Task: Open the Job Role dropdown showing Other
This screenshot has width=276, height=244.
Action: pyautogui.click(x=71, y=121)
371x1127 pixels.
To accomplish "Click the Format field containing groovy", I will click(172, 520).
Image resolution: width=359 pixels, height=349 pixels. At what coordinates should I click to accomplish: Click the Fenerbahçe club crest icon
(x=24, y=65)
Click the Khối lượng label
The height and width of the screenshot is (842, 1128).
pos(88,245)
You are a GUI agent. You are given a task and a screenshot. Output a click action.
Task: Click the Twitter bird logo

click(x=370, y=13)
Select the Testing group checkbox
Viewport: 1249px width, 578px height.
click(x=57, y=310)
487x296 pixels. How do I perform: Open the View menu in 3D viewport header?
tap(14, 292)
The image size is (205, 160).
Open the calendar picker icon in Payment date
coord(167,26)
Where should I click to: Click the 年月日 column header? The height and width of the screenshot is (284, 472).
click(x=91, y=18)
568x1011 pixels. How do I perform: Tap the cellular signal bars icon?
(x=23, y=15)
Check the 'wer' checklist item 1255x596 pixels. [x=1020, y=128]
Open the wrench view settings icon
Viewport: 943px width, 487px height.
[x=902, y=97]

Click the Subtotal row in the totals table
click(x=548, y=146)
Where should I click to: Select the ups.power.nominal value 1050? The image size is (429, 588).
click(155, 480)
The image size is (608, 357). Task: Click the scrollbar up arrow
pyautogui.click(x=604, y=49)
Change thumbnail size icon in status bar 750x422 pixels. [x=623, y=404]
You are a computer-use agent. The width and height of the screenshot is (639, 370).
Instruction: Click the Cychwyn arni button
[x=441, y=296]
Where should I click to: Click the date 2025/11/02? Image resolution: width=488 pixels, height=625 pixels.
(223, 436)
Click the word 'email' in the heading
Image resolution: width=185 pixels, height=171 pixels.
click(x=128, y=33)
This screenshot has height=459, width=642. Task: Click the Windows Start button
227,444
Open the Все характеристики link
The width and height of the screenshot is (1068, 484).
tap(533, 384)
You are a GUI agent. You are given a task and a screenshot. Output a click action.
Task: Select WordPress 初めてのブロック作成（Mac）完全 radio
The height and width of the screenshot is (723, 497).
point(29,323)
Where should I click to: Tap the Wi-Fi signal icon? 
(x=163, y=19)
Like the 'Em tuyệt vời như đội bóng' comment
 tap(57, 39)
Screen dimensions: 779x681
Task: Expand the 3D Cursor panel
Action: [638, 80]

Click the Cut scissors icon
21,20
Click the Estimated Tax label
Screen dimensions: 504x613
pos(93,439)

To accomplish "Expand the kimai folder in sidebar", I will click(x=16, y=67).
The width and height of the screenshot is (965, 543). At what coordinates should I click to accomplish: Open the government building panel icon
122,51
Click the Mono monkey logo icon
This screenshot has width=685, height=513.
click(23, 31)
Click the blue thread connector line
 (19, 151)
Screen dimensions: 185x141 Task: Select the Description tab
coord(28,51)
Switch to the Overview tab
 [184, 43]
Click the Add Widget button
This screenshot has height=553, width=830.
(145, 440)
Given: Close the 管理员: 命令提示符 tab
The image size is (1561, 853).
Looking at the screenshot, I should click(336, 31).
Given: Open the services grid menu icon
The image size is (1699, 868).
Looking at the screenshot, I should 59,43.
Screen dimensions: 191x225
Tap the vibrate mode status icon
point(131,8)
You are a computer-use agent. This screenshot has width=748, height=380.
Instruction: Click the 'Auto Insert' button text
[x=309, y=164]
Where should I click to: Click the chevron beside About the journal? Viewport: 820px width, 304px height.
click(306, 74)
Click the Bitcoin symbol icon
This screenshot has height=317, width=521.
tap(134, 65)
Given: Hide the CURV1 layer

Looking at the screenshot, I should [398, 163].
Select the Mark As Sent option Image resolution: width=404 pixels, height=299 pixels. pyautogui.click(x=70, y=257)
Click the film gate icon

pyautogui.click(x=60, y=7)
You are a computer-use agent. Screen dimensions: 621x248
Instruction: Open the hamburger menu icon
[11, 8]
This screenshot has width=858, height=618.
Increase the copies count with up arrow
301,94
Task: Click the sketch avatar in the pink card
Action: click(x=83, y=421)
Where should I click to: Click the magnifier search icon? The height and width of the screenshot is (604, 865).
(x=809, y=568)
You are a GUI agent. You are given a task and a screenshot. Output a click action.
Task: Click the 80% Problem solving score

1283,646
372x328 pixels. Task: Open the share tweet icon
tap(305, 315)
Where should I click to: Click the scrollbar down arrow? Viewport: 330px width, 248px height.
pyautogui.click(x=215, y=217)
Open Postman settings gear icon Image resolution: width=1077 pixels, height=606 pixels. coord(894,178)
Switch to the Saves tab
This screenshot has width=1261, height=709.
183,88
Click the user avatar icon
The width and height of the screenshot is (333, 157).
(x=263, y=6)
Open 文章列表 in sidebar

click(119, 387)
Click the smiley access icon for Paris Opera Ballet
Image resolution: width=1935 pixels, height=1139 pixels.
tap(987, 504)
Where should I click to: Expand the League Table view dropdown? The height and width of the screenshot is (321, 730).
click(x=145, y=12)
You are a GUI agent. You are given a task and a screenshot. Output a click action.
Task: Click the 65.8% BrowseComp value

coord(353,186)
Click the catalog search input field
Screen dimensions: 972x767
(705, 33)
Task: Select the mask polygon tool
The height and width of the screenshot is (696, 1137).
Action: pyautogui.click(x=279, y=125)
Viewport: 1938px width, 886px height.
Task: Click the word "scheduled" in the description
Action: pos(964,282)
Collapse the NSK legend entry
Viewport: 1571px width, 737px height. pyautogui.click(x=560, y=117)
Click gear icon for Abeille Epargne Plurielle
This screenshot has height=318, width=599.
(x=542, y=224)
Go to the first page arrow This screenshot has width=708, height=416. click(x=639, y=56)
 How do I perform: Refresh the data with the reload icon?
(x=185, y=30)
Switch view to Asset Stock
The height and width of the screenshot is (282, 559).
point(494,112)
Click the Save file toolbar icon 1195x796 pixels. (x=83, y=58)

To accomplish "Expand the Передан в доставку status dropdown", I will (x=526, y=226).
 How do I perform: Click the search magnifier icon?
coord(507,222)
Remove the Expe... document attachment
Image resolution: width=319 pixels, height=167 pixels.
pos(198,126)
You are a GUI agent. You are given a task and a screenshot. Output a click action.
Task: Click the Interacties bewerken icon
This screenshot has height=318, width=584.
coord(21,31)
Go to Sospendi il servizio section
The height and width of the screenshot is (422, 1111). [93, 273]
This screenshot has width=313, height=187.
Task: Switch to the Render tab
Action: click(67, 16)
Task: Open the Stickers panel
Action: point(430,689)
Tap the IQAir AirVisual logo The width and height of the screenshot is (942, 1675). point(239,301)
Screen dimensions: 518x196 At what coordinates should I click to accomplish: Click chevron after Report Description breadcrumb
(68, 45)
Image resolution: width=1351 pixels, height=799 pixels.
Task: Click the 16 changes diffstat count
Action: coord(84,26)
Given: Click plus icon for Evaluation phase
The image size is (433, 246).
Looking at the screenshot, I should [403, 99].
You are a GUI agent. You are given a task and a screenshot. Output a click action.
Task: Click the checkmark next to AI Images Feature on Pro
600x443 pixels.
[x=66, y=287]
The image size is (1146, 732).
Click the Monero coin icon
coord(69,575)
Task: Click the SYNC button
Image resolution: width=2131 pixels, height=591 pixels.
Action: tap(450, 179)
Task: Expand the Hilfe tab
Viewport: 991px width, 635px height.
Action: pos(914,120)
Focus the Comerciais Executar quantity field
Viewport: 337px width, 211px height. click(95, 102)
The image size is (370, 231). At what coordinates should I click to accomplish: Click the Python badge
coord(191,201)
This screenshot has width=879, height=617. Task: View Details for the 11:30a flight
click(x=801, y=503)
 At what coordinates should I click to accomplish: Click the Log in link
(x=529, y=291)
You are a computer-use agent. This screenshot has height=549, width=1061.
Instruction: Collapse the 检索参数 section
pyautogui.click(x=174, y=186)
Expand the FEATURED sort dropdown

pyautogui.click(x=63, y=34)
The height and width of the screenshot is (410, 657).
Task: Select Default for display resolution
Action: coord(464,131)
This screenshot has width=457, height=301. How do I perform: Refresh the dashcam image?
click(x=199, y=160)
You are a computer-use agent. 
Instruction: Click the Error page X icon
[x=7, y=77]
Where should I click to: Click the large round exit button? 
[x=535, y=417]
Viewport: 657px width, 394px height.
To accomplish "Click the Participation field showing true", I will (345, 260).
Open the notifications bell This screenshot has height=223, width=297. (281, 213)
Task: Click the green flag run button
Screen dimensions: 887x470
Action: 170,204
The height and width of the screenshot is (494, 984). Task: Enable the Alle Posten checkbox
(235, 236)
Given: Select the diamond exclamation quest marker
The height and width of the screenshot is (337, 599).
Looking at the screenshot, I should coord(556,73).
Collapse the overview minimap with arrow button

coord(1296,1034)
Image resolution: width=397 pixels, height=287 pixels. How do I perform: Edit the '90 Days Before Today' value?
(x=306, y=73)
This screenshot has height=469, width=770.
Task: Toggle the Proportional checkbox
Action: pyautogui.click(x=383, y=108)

==*==

◆ **REQUIREMENT**
Rewrite the part of the listing that begins at the line containing "Screen dimensions: 191x225" and stops after the line containing "click(306, 74)", replacing "chevron" with "arrow" and keeping everything else the same.

◆ **FULL OUTPUT**
Screen dimensions: 191x225
Tap the vibrate mode status icon
point(131,8)
You are a computer-use agent. This screenshot has width=748, height=380.
Instruction: Click the 'Auto Insert' button text
[x=309, y=164]
Where should I click to: Click the arrow beside About the journal? Viewport: 820px width, 304px height.
click(306, 74)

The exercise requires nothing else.